Matt Turner, a principal consultant in our Information and Media practice attended the recent New York Semantic Web Meetup and told me about this interesting presentation from Christine Connors, Global Director of Semantic Technology Solutions at Dow Jones. (First off, it’s kinda cool that Dow Jones even has a director of semantic technology.)
You can listen to the interview here. Because the sound quality isn’t great, I suggest listening to the interview while reading along with the full transcript here.

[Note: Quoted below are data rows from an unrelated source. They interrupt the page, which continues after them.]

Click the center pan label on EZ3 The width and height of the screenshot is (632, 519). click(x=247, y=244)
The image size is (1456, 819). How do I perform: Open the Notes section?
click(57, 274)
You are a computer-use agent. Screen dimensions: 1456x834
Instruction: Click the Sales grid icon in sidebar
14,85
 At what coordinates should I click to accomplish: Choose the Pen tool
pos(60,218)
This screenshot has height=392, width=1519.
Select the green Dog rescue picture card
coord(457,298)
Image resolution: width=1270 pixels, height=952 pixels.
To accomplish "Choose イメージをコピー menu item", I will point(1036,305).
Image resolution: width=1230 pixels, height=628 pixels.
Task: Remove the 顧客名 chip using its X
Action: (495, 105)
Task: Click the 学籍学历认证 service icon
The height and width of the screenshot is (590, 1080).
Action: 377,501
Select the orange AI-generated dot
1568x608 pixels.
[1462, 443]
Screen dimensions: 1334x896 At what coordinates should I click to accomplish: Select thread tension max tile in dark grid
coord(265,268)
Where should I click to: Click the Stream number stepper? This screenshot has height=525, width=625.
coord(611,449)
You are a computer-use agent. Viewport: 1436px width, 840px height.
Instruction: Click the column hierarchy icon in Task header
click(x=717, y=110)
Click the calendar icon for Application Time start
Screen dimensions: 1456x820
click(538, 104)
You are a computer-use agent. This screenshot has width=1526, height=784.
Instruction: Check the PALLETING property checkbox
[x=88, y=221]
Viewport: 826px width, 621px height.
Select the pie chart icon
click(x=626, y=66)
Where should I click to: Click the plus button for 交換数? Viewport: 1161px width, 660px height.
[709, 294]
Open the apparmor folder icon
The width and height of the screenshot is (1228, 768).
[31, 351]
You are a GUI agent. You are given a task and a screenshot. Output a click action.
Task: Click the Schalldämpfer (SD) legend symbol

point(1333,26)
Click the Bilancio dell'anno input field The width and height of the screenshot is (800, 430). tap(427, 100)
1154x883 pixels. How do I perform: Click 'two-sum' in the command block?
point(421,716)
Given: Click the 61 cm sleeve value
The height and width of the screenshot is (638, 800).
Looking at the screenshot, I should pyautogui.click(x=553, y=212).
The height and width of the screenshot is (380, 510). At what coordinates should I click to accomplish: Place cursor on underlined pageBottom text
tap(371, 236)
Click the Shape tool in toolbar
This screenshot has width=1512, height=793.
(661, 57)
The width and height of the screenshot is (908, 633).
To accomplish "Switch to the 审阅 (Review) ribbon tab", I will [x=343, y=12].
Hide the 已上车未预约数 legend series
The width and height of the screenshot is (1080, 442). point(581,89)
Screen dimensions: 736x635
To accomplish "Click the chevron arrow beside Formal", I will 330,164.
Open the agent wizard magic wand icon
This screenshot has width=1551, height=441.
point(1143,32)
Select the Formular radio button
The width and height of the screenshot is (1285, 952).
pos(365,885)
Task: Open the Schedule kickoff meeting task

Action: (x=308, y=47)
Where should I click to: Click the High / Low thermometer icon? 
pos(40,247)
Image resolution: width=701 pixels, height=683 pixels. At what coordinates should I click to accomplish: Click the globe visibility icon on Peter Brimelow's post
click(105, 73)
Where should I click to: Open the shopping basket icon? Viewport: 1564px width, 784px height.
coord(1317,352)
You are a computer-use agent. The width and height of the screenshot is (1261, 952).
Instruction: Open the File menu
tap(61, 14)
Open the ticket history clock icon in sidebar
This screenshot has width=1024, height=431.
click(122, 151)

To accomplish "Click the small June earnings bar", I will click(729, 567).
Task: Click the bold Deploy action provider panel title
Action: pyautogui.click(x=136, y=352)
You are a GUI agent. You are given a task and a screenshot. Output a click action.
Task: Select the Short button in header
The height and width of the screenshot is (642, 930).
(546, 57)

To me the themes remain the same:
It’s about a machine processable web as opposed to simply a human readable one
It’s about structuring data from pages so it can be used by programs
It’s then about integrating data from across multiple sites and/or inferencing across information from one or more sites
He’s a big believer that people should publish information (e.g., a catalog) in both HTML format for human viewing and RDF format for machine processing
RDF is all about triples, which go something like: object-1 property object-2 (e.g., Dave is-brother-of Fred, Dave is-son-of Judy).
Creating new knowledge then involves inferencing using these triples (e.g., knowing the two triples above you can induce that Fred is-son-of Judy)
Note that the whole “social graph” captured by Facebook or LinkedIn could easily be dynamically recreated if everyone had some universal profile that listed a bunch of friend-of-a-friend triples (Dave is-a-friend-of Tim, Dave is-a-friend-of Joe, …)
When I think “semantic web” I think about three things:
The concept: to make the web machine interpretable as opposed to simply machine deliverable.
A set of core technologies (e.g., RDF, OWL, SPARQL) which by and large have not taken off in the market.
Inferencing to create new information from the web itself. For example, if site A says that Bandit Kellogg is a Bernese Mountain Dog and site B says that Bernese Mountain Dogs eat socks, then you can induce that fact that Bandit Kellogg eats socks (which he does, voraciously).
Perhaps mine is a traditional or outdated view of the semantic web vision, but I’m not sure. See this post by Nitin Karandikar entitled The Promise of the Semantic Web for his take, which is similar to mine. (The post is based on an interview with Nova Spivack, CEO of Radar Networks, makers of Twine.)
When I look at Twine, I see more Web 2.0 technologies
Yes, it appears that Twine does automatic entity extraction (which they call Smart Tags) against things that are bookmarked. And they say they use a bunch of semantic web technologies inside the system to figure out relationships between the tags and between people and tags. Excerpt from the Read/WriteWeb:
Where Twine is differentiated from the likes of wikipedia is that its underlying data structure is entirely Semantic Web. Spivack told me that the following Semantic Web technologies are being used: RDF, OWL, SPARQL, XSL. Also he said that they plan to use GRDDL in the near future. Spivack had an interesting term for what Twine is doing with Semantic Web technologies, riffing off the Facebook Social Graph. Spivack is calling Twine a “Semantic Graph”, which he says will map relationships to both people and topics. So Twine’s Semantic Graph actually integrates the Social Graph.
I’d like offer more commentary on Twine but it seems their newfound popularity is impacting their website — I couldn’t successfully register for the invite-only Beta. When I clicked “register” it just hung forever. I’ll try again in a few weeks and if it works and if I get invited to the Beta, I’ll share some first-hand feedback.